From the very start of the book, Chapman insists that love is not about getting something you want–it’s about your partner’s happiness. And toward the end of the book, he warns us again that we shouldn’t use the love languages to manipulate our partners. After all, Chapman is trying to teach us how to speak love languages authentically.

Real love isn’t about flattering our way into a mowed lawn and vacuumed living room. And it’s not about bribing or seducing our way into a new Audi.

But Why Men Love Bitches was kind of totally about that! And let me tell you something yall, that book worked!

To be fair, that book will give any desperate and pathetic doormat of a girlfriend a much needed wake up call. And I will forever be mortified and thankful to its author for that lesson.

But it placed little value on how to speak love languages authentically. Instead, it read like a fool-proof play-by-play for wrapping dumb college boys around my finger for awhile. But of course, those relationships (and I use that term loosely) never lasted long and were totally dysfunctional when they did.

But real love can only exist when we are being our authentic selves.

Why were they dysfunctional? Because relationships don’t work when we are not being our authentic selves. We need to be open with our partners and open and loving to ourselves as well.

But don’t take my word for it.

And now, a BONUS VIDEO from a relationship expert!

To celebrate our completion of The 5 Love Languages, we have a special guest video post by Los Angeles-based licensed marriage and family therapist Nansi Manokian.

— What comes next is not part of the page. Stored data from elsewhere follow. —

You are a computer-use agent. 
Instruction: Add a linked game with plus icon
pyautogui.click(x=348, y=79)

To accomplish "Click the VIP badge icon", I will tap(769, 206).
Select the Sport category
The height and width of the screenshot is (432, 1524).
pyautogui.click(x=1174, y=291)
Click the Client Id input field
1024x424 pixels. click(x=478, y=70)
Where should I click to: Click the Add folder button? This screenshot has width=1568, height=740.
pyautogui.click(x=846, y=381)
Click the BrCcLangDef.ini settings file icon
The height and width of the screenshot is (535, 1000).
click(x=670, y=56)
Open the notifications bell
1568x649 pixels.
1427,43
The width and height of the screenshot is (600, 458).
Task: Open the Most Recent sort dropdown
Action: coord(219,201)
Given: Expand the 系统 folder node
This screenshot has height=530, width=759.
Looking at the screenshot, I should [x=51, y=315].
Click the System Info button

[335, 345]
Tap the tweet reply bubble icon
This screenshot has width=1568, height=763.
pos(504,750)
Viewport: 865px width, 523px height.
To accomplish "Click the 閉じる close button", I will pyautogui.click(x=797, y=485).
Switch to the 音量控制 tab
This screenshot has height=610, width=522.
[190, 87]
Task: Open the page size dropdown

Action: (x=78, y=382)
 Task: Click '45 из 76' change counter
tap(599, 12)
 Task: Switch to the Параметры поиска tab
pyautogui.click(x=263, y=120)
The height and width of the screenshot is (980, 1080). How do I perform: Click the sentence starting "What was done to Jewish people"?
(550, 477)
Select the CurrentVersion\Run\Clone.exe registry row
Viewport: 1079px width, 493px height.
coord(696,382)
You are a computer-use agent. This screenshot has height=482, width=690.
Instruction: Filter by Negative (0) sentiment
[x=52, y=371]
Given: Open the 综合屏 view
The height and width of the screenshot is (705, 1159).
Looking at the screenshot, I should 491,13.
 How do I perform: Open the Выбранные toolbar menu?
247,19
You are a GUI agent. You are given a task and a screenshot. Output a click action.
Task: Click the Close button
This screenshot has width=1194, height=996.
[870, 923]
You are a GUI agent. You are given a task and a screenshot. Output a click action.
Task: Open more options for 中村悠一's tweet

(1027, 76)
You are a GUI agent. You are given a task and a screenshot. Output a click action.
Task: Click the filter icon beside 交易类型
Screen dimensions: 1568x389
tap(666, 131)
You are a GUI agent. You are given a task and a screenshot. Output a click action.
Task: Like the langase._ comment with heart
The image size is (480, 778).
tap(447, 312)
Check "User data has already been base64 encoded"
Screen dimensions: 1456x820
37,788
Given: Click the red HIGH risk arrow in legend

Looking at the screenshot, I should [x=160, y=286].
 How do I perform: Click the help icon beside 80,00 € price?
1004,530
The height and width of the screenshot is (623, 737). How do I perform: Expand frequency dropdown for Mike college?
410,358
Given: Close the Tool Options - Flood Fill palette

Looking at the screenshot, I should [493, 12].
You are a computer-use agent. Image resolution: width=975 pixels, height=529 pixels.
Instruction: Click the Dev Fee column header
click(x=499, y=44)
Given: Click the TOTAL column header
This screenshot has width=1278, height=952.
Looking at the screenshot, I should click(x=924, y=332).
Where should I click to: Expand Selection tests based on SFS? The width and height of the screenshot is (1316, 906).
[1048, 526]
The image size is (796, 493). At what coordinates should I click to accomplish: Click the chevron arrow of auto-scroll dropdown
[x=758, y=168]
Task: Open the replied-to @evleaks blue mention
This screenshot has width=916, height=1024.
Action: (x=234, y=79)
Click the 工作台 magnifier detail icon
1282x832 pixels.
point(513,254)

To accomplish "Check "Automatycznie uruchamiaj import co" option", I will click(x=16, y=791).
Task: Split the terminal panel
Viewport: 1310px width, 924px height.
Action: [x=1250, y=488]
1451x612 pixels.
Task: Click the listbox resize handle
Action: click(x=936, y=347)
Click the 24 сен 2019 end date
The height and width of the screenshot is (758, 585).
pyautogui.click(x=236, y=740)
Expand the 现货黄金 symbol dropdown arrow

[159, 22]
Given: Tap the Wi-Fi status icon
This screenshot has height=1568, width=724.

In this brief video, Nansi talks about the importance of being your authentic self with your partner and how cultivating self-love is the key to any healthy and authentic relationship.

 

Feel free to leave her (or the rest of us) your questions and comments below. You can also get more of Nansi’s calm and loving guidance over on Instagram @familycounselingandguidance.

3 Comments

  • Reply Catie March 25, 2020 at 3:24 am

    I loved the video with all of the tips! I think that being able to love your partner effectively is a direct reflection of how well you love yourself. I have done a lot of personal growth work over the last year, and I do have to say that my relationship has seemed to improve because of it. There are still disagreements and some stressful situations that have to be dealt with when the one person isn’t on the same page as the other, but I feel that I overall do a better job at seeing the other side of things when in those tricky spots. My husband is not into self growth and goals, so that makes it very discouraging at times. However, reading these books has helped me to learn that by changing myself, I can be a good influence to him and that he is internalizing some of my characteristics in his own way. Thank you for this post!

    • Reply HappyAsAnnie March 29, 2020 at 2:05 pm

      Catie, I’m so glad you liked the video! Nansi is so knowledgable and so practical with her advice.

      I used to be skeptical about the whole “self-love first” idea but it is absolutely true. If we want our relationship to be a healthy and happy one, we have to show up as our best selves and go from there.

      I also saw on Instagram that you got Big Magic and are ready to go for April! Yay! 🙂

  • Reply Nansi Manokian March 28, 2020 at 11:04 pm

    Hi Catie,
    Thank you for your feedback. It’s so wonderful to hear that you have done a lot of personal growth. I really respect that and admire that. We can never learn enough and there is always room to keep growing wiser, stronger and happier. No relationship is perfect and as we grow together life always surprises us with challenges, but having the right kind of support during those difficult times is really important. Thank you again for sharing your thoughts.